1. **Sketching the region:**
* The numbers $r$ and $\theta$ are polar coordinates. Think of $r$ as the distance from the center (like the radius of a circle), and $\theta$ as the angle from the positive x-axis.
* The inner part of the integral, $\int_{0}^{\theta} r d r$, tells us that for any angle $\theta$, our distance $r$ goes from $0$ (the very center) all the way out to $\theta$. So, as the angle changes, the outer boundary distance also changes!
* The outer part, $\int_{0}^{\pi / 2} (\text{stuff}) d \theta$, tells us that our angle $\theta$ starts at $0$ (the positive x-axis) and sweeps all the way to $\pi/2$ (the positive y-axis). This is like looking at a quarter of a circle!
* So, the shape starts at the origin ($\theta=0, r=0$). As $\theta$ increases, $r$ also increases. When $\theta = \pi/2$, $r = \pi/2$. This forms a really neat spiral shape that curls outwards, staying within the first quadrant (between the positive x and y axes). It's bounded by the positive x-axis, the positive y-axis, and the curve $r=\theta$.

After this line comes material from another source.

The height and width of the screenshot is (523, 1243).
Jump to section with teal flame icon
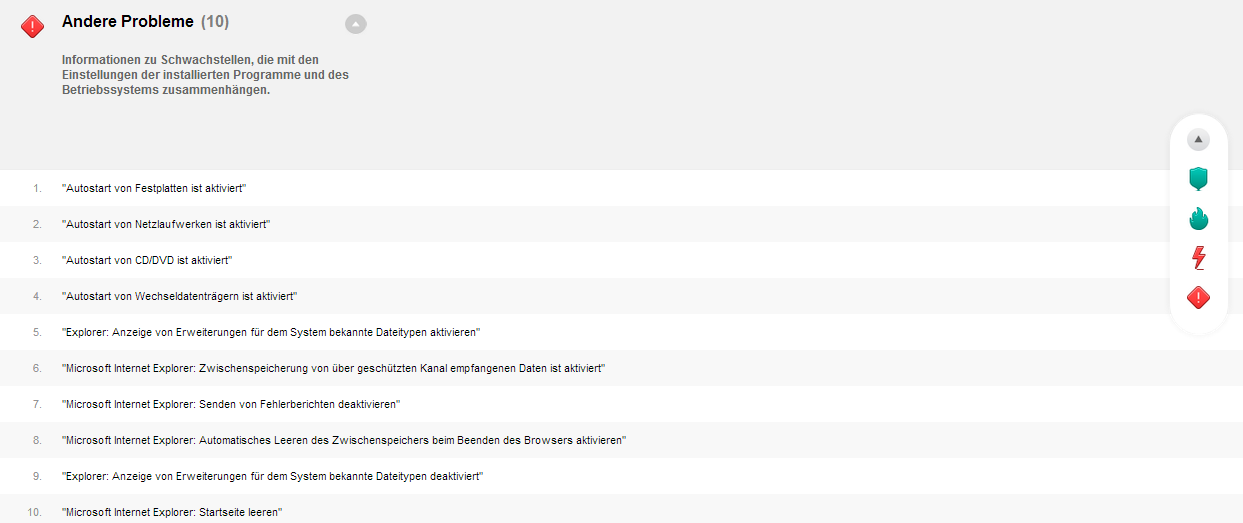coord(1199,218)
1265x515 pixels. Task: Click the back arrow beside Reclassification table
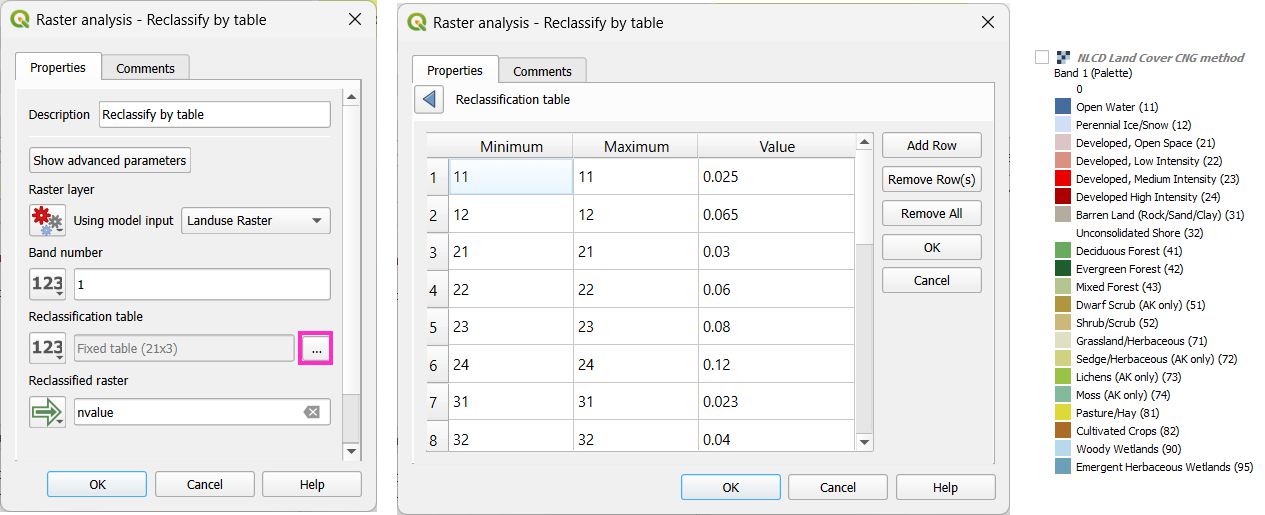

2. **Evaluating the integral (let's do it piece by piece!):**

* **Inner Integral (solving for $r$ first):**
Let's solve $\int_{0}^{\theta} r d r$.
Imagine we're finding the area of tiny slices. When we integrate $r$ with respect to $r$, we're using a simple power rule!
The "opposite" of taking the derivative of $r^2$ is getting $2r$. So, the "opposite" of $r$ is $\frac{1}{2}r^2$.
So, $\int_{0}^{\theta} r d r = \left[ \frac{1}{2}r^2 \right]_{r=0}^{r=\theta}$
This means we plug in $\theta$ for $r$, then plug in $0$ for $r$, and subtract:
$= \frac{1}{2}(\theta)^2 - \frac{1}{2}(0)^2$
$= \frac{1}{2}\theta^2$

* **Outer Integral (now solving for $\theta$):**
Now we take the result from the first step and integrate it with respect to $\theta$:
$\int_{0}^{\pi / 2} \frac{1}{2}\theta^2 d \theta$
Again, we use the power rule! The "opposite" of $\theta^2$ is $\frac{1}{3}\theta^3$.
So, $\int_{0}^{\pi / 2} \frac{1}{2}\theta^2 d \theta = \frac{1}{2} \left[ \frac{1}{3}\theta^3 \right]_{\theta=0}^{\theta=\pi / 2}$
$= \frac{1}{6} \left[ \theta^3 \right]_{\theta=0}^{\theta=\pi / 2}$
Now we plug in $\pi/2$ for $\theta$, then plug in $0$ for $\theta$, and subtract:
$= \frac{1}{6} \left( \left(\frac{\pi}{2}\right)^3 - (0)^3 \right)$
$= \frac{1}{6} \left( \frac{\pi^3}{2^3} - 0 \right)$
$= \frac{1}{6} \cdot \frac{\pi^3}{8}$
$= \frac{\pi^3}{48}$

So, the area of that cool spiral-like region is $\frac{\pi^3}{48}$!